◆ SELECTED PASSAGE:
## BEGIN

Where we differ concerns what I call _influence_ or _infiltration_, which are lesser encroachments of the devil against us (I quoted Calvin on such in post #40 above). With regard to my using the word infiltrated, you said, “I guess you would have to define this word according to what you mean by using it bc I see it the same as possession.”

It is not the same. Peter was not possessed when he rebuked the Lord and told Him He should not go to Jerusalem to be killed (Matt 16:22), but where did he get that thought? Where did it come from? Did it _originate_ from Peter’s own heart? The Lord seems to think otherwise as He turned to Peter and addressed Satan directly. Hendriksen, in his Matthew commentary, says on this passage,

“. . . the Lord recognizes that Satan is using Peter as his agent in an attempt to seduce Jesus to try to obtain the crown without enduring the cross. So Jesus, in speaking to Peter, is actually addressing Satan, or if one prefers, is addressing whatever in Peter has been perversely influenced by the prince of evil . . . Jesus continues: *You are a trap *[an offense AV]* to me, for you are looking at things not from God’s point of view but from men’s*. Jesus immediately recognizes the ‘trap’ Satan is setting. Not for a moment does he entertain the devil’s suggestion. He knows that he is being confronted by the same tempter who at a previous occasion tried to inveigle him with a false promise . . .

## END

◆ JOB 1: Please turn the entries from the line containing "Viewport: 1147px width, 625px" through the line containing "pos(954,573)" into a numbered list, leaving out blank lines.
The forum post and the entries are unrelated material.

[Entries for locating text and elements]
## BEGIN

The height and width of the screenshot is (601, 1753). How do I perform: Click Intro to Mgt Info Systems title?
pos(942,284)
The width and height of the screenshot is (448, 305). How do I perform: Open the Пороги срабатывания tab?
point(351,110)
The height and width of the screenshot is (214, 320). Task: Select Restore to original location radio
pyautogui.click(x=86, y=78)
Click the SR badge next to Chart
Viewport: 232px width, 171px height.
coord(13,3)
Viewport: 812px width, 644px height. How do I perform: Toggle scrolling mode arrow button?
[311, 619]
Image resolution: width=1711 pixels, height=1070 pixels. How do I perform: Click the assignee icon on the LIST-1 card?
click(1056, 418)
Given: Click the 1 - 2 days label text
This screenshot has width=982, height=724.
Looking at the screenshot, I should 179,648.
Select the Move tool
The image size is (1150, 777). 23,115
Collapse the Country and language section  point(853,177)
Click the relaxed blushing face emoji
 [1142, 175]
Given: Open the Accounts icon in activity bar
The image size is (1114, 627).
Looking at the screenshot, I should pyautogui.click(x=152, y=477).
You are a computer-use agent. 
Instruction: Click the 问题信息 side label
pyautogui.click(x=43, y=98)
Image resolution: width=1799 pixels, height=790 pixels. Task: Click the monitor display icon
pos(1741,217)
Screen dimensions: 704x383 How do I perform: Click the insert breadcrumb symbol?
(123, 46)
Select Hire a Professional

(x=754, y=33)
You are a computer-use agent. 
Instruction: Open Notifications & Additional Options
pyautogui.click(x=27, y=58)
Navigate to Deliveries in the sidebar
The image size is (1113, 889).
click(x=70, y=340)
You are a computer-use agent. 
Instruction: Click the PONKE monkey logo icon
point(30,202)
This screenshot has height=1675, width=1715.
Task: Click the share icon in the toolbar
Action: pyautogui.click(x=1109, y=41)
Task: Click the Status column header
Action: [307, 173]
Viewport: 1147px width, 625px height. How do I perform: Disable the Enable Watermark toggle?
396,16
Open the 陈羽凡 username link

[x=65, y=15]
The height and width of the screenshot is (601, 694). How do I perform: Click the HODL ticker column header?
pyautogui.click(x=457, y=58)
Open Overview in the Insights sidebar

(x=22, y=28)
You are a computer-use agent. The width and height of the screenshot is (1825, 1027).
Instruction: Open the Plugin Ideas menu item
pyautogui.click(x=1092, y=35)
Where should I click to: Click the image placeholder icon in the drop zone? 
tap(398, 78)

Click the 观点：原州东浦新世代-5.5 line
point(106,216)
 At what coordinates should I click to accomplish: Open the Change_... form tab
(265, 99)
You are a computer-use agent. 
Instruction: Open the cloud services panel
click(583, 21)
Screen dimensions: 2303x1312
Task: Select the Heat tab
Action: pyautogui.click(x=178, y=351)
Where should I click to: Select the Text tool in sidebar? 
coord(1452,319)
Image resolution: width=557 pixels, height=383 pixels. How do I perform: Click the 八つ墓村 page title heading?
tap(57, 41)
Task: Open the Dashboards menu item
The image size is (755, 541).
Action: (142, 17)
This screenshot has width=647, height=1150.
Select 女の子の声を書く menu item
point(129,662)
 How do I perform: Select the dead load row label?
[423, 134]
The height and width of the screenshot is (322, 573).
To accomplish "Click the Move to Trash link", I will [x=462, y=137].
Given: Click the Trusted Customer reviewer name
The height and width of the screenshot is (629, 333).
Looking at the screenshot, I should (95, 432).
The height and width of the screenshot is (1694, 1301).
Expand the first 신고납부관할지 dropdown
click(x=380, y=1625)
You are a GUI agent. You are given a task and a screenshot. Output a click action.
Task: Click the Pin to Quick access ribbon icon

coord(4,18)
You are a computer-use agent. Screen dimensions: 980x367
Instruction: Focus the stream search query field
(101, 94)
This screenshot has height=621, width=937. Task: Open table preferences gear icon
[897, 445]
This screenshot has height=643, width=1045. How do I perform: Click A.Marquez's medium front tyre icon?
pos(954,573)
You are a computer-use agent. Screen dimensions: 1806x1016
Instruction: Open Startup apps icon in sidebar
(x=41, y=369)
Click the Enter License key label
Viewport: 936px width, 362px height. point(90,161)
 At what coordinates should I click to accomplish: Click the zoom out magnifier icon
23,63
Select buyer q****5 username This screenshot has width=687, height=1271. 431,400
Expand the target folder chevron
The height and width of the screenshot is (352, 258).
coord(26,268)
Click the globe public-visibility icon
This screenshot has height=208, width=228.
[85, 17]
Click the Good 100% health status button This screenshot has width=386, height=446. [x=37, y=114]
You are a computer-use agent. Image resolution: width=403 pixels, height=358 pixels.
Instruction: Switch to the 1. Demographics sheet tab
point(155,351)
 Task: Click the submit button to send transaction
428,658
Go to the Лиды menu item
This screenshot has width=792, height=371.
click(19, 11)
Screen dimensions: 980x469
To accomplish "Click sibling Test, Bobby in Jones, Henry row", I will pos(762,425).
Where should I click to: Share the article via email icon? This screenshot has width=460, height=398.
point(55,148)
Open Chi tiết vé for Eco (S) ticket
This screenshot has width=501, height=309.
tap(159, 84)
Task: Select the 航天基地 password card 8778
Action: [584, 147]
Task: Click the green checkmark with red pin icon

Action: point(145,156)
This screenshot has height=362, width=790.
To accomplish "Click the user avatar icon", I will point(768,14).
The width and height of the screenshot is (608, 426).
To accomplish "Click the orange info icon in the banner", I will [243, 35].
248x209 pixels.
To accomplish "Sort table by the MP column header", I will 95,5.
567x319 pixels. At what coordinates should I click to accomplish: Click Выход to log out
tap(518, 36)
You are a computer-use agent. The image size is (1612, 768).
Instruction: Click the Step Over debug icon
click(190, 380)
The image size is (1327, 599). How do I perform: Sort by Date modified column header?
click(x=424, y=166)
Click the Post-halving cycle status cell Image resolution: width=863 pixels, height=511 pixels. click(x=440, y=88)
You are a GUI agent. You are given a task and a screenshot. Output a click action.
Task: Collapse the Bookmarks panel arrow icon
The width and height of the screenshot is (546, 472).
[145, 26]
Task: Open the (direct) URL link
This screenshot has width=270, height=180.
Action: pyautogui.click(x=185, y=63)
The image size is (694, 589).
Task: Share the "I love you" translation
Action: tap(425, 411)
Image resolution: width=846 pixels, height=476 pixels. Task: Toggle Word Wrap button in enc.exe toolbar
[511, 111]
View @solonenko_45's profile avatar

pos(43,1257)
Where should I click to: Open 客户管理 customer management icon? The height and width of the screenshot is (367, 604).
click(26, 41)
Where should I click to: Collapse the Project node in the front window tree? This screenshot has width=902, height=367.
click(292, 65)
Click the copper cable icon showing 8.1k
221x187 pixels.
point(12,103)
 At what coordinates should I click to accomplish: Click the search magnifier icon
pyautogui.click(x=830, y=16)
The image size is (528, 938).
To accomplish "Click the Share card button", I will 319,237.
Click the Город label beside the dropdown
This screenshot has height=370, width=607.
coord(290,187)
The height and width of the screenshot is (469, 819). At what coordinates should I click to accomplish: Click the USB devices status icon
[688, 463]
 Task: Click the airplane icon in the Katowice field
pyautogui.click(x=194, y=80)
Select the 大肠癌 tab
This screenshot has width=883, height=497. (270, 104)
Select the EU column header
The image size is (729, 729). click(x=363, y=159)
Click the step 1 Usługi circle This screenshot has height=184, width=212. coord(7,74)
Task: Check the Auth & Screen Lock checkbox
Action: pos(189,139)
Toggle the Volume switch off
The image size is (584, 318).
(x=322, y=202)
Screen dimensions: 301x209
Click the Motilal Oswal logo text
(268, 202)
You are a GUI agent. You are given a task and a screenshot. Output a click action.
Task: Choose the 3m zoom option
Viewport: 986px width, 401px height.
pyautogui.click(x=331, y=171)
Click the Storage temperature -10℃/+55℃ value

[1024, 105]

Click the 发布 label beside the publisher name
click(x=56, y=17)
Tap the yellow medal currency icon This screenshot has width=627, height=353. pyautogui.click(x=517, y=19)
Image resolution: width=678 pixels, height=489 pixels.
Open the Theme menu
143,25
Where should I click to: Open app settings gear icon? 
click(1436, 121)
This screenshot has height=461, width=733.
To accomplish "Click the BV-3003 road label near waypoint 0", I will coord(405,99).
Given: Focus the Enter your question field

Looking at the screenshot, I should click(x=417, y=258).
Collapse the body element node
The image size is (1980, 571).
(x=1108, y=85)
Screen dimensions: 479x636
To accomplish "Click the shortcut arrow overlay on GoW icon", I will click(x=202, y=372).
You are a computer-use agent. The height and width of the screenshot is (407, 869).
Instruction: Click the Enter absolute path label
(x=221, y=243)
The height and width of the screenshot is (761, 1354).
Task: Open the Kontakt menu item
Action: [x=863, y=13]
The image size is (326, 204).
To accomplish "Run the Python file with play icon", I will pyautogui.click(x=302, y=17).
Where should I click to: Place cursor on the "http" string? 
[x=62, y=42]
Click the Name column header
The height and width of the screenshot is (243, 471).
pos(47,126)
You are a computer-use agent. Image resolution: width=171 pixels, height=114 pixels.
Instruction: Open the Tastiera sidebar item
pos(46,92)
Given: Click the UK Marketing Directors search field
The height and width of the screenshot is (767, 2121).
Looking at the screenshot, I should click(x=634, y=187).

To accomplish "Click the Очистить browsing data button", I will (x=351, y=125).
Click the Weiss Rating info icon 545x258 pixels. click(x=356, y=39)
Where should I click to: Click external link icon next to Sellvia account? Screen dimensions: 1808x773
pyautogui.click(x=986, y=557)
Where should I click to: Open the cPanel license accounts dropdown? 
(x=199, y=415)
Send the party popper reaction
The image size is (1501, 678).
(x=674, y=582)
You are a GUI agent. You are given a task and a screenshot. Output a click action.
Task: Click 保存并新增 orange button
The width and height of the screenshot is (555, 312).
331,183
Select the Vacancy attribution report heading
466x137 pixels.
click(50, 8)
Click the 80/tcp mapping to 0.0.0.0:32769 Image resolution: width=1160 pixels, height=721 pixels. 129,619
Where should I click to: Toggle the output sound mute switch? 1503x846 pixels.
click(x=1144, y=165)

## END

◆ JOB 2: In the forum post, which verse is cited for Peter rebuking the Lord about going to Jerusalem to be killed?

◆ FULL ANSWER 1:
1. Viewport: 1147px width, 625px height. How do I perform: Disable the Enable Watermark toggle?
2. 396,16
3. Open the 陈羽凡 username link
4. [x=65, y=15]
5. The height and width of the screenshot is (601, 694). How do I perform: Click the HODL ticker column header?
6. pyautogui.click(x=457, y=58)
7. Open Overview in the Insights sidebar
8. (x=22, y=28)
9. You are a computer-use agent. The width and height of the screenshot is (1825, 1027).
10. Instruction: Open the Plugin Ideas menu item
11. pyautogui.click(x=1092, y=35)
12. Where should I click to: Click the image placeholder icon in the drop zone? 
13. tap(398, 78)
14. Click the 观点：原州东浦新世代-5.5 line
15. point(106,216)
16.  At what coordinates should I click to accomplish: Open the Change_... form tab
17. (265, 99)
18. You are a computer-use agent. 
19. Instruction: Open the cloud services panel
20. click(583, 21)
21. Screen dimensions: 2303x1312
22. Task: Select the Heat tab
23. Action: pyautogui.click(x=178, y=351)
24. Where should I click to: Select the Text tool in sidebar? 
25. coord(1452,319)
26. Image resolution: width=557 pixels, height=383 pixels. How do I perform: Click the 八つ墓村 page title heading?
27. tap(57, 41)
28. Task: Open the Dashboards menu item
29. The image size is (755, 541).
30. Action: (142, 17)
31. This screenshot has width=647, height=1150.
32. Select 女の子の声を書く menu item
33. point(129,662)
34.  How do I perform: Select the dead load row label?
35. [423, 134]
36. The height and width of the screenshot is (322, 573).
37. To accomplish "Click the Move to Trash link", I will [x=462, y=137].
38. Given: Click the Trusted Customer reviewer name
39. The height and width of the screenshot is (629, 333).
40. Looking at the screenshot, I should (95, 432).
41. The height and width of the screenshot is (1694, 1301).
42. Expand the first 신고납부관할지 dropdown
43. click(x=380, y=1625)
44. You are a GUI agent. You are given a task and a screenshot. Output a click action.
45. Task: Click the Pin to Quick access ribbon icon
46. coord(4,18)
47. You are a computer-use agent. Screen dimensions: 980x367
48. Instruction: Focus the stream search query field
49. (101, 94)
50. This screenshot has height=621, width=937. Task: Open table preferences gear icon
51. [897, 445]
52. This screenshot has height=643, width=1045. How do I perform: Click A.Marquez's medium front tyre icon?
53. pos(954,573)

◆ FULL ANSWER 2: Matt 16:22